5) It may be noted that the five deities mentioned here to represent very ancient religious cults are well-chosen. They are not the names of the deities best known in Mecca, but rather those which survived as fragments of very ancient cults among the outlying tribes of Arabia, which were influenced by the cults of Mesopotamia (Noah’s country). The Pagan deities best known in the Kaba and round about Mecca were Lat, ‘Uzza, and Manat. (Manat was also known round Yathrib, which afterwards became Medina.) See liii. 19-20. They were all female goddesses. Lat almost certainly represents another wave of sun-worship; the sun being feminine in Arabic and in Semitic languages generally. "Lat" may be the original of the Greek "Leto", the mother of Apollos the sun-god (Encyclopedia of Islam, I, p. 380).

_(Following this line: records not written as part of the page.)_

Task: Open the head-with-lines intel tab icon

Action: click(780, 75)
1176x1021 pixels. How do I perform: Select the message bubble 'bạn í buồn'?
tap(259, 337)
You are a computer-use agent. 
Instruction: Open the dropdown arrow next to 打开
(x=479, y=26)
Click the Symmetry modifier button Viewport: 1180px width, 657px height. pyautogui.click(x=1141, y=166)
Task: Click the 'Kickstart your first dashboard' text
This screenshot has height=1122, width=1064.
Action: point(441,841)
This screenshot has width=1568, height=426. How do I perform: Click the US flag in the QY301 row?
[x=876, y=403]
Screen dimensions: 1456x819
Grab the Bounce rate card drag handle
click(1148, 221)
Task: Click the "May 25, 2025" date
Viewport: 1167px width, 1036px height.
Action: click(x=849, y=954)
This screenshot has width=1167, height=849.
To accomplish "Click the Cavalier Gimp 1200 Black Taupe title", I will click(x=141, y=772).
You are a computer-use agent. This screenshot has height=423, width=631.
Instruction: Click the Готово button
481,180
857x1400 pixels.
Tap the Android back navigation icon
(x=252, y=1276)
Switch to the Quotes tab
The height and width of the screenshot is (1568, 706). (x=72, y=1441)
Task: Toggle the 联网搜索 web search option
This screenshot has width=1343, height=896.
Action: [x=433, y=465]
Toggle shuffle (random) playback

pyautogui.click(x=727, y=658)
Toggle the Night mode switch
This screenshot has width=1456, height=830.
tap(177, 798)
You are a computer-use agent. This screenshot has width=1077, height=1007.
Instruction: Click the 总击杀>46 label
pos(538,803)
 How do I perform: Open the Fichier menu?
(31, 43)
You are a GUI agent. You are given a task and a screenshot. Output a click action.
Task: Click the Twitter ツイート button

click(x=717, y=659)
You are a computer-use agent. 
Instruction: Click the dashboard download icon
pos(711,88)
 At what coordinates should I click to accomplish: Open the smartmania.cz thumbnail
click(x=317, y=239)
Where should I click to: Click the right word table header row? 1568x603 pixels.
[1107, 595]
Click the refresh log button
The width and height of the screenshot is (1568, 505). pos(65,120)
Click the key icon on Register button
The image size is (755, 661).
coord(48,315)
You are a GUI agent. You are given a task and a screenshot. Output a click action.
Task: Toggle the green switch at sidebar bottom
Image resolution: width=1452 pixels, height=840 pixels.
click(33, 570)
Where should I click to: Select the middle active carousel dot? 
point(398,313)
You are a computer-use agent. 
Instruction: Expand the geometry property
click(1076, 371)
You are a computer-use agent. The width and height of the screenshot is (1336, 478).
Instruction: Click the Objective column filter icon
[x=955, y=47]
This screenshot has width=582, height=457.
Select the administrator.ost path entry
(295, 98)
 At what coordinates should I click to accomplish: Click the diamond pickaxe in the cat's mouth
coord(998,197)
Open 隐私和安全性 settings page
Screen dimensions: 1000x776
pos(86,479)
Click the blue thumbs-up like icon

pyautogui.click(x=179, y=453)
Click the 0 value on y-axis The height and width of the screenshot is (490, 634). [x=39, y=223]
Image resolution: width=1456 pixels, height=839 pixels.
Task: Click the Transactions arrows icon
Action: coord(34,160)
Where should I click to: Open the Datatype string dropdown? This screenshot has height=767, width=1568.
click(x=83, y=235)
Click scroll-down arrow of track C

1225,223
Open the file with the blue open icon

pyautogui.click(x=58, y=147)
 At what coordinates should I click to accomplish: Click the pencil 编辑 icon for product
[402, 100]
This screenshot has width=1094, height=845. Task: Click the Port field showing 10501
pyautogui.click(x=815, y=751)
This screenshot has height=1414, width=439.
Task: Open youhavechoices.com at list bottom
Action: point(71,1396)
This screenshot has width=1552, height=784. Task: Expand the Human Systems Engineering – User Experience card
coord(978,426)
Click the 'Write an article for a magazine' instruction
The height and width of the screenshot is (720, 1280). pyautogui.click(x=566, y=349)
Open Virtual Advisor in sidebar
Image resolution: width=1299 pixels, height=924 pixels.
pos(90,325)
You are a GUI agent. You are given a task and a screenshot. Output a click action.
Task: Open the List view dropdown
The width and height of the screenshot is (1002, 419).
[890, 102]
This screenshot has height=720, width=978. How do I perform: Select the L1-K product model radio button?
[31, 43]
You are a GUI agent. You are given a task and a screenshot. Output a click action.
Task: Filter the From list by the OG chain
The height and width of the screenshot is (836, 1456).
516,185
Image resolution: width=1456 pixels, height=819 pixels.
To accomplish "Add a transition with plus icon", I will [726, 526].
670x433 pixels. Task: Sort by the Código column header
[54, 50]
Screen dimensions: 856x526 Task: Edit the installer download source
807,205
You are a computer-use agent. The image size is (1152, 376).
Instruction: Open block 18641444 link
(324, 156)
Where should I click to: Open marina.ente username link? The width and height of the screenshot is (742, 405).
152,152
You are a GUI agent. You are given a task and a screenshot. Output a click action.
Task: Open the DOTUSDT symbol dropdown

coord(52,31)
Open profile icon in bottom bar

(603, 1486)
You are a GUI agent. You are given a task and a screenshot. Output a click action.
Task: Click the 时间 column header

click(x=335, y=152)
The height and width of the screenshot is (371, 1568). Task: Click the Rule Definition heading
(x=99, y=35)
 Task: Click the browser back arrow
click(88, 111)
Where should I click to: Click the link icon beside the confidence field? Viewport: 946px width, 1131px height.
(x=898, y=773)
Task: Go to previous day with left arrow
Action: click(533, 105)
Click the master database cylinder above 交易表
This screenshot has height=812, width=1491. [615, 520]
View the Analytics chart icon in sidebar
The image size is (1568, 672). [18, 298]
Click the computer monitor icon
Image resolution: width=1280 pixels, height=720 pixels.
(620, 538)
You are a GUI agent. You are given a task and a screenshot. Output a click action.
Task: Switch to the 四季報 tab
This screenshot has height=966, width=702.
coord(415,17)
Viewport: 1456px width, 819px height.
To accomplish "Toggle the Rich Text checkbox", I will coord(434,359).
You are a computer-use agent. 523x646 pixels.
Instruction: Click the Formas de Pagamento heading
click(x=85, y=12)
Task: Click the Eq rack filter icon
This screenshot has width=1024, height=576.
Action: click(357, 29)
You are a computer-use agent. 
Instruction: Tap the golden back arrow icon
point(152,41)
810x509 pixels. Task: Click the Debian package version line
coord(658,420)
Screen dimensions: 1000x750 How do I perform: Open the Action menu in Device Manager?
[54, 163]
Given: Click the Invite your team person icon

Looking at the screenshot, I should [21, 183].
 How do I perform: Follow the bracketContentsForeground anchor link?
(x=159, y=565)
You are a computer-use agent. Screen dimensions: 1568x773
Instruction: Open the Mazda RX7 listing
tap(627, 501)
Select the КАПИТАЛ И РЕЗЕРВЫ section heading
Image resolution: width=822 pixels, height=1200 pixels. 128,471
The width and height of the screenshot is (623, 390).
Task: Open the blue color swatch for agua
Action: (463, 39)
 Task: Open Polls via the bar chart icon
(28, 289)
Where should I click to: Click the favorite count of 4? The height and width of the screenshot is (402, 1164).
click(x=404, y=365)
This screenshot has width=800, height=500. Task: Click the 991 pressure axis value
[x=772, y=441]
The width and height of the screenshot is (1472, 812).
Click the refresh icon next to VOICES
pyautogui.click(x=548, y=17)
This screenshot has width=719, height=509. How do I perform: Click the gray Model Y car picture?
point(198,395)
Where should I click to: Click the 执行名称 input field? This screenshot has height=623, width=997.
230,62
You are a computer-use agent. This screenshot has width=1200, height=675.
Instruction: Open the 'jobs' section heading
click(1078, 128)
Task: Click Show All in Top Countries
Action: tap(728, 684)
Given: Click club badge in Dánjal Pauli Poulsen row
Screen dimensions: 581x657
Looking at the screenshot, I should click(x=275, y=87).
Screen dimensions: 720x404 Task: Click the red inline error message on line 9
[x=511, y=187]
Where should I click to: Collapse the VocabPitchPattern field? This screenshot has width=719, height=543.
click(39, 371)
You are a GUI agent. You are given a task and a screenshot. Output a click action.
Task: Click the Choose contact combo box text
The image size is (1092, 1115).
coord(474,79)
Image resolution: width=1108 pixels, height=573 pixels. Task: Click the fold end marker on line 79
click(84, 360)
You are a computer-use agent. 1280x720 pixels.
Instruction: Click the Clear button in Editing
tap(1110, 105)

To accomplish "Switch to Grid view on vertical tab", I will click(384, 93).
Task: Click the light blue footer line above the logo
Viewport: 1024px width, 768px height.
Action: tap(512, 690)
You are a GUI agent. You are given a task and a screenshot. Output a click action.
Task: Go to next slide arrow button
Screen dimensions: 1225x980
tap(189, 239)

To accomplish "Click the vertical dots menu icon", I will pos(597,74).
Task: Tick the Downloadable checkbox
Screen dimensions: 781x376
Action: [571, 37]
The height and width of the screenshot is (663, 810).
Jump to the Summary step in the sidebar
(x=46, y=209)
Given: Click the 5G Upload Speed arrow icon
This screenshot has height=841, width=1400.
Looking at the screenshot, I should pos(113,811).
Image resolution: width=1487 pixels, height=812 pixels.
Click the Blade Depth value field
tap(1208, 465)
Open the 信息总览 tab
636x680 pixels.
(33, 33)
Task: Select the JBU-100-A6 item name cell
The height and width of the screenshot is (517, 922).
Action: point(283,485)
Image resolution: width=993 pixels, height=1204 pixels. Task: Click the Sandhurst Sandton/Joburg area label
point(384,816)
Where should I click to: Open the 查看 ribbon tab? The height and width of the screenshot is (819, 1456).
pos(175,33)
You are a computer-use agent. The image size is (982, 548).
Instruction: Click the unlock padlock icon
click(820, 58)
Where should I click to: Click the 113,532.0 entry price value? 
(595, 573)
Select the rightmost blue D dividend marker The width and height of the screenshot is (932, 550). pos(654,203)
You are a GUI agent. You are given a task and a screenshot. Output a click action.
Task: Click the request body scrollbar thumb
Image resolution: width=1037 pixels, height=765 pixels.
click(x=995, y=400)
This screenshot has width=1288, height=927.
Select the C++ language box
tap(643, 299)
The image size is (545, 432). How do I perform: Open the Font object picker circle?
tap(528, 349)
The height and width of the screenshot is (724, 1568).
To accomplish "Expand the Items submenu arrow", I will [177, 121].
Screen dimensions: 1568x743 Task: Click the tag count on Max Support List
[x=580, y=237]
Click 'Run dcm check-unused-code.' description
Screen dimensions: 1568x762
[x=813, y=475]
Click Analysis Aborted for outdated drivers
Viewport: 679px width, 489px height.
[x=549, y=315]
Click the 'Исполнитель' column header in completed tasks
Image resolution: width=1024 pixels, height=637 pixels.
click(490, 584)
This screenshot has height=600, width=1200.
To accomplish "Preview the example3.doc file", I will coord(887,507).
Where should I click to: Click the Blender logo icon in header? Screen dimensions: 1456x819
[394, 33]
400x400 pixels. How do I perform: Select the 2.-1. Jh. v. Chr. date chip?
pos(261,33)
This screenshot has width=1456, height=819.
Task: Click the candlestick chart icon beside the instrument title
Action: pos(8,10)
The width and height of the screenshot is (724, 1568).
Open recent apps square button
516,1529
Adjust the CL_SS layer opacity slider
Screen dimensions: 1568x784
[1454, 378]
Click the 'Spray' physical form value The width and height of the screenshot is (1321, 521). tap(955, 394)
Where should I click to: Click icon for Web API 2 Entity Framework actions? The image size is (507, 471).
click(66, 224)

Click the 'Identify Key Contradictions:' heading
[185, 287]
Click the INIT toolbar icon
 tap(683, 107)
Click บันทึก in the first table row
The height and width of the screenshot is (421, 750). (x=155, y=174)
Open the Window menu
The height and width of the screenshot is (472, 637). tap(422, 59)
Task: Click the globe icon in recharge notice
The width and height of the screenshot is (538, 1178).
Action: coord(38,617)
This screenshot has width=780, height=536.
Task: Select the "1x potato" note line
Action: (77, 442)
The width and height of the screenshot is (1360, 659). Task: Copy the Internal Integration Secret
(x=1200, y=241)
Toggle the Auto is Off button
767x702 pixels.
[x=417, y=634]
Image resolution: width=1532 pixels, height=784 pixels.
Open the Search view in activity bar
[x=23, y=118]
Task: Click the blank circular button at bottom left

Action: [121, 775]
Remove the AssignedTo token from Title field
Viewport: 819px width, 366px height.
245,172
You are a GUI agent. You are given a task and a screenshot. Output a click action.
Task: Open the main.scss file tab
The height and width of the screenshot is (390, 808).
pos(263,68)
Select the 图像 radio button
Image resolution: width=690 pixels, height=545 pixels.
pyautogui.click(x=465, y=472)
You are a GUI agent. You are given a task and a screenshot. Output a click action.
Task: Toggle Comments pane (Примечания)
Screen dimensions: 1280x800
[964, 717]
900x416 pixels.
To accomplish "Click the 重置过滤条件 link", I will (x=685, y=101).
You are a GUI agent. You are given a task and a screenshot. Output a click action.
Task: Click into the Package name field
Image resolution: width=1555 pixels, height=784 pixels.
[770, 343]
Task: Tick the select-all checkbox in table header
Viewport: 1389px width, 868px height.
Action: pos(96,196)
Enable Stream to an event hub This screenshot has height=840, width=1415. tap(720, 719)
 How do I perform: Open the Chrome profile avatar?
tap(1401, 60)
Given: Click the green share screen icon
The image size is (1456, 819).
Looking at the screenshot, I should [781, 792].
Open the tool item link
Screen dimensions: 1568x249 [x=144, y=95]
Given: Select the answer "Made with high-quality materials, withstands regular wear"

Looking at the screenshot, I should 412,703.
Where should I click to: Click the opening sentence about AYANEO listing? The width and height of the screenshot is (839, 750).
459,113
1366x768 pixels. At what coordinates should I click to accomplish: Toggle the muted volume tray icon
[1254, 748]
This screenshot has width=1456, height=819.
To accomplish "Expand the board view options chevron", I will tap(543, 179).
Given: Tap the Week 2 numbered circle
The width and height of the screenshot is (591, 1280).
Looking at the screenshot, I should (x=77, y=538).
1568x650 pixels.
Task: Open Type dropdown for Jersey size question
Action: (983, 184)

If so, the name was brought in prehistoric times from South Arabia by the great Incense Route (n. 3816 to xxxiv. 18) to the Mediterranean. ‘Uzza probably represents the planet Venus. The origin of Manat is not quite clear, but it would not be surprising if it also turned to be astral. The 360 idols established by the Pagans probably represented the 360 days of an inaccurate solar year. This was the actual "modern" Pagan worship as known to the Quraysh contemporary with our Prophet…

 

As Ali makes clear the paganism of pre Muhammadan Arabs is a key element of Islam. It is in fact the determining issue. Al-Lah was 'the one' or the male moon deity recognized by most Arabs as the divine giver of life. Muhammad took this deity and destroyed the rest of the pagan idols, making Al-ilah the one supreme unitary divinity. From this starting point one needs to investigate the pagan nature of Islam, its idol worship, its rituals, its merger of church and state and the historicity of its development. Islam did not just magically appear as an uncreated expression of the moon deity's plan for mankind. To accept this precept is not only irrational but quite insane.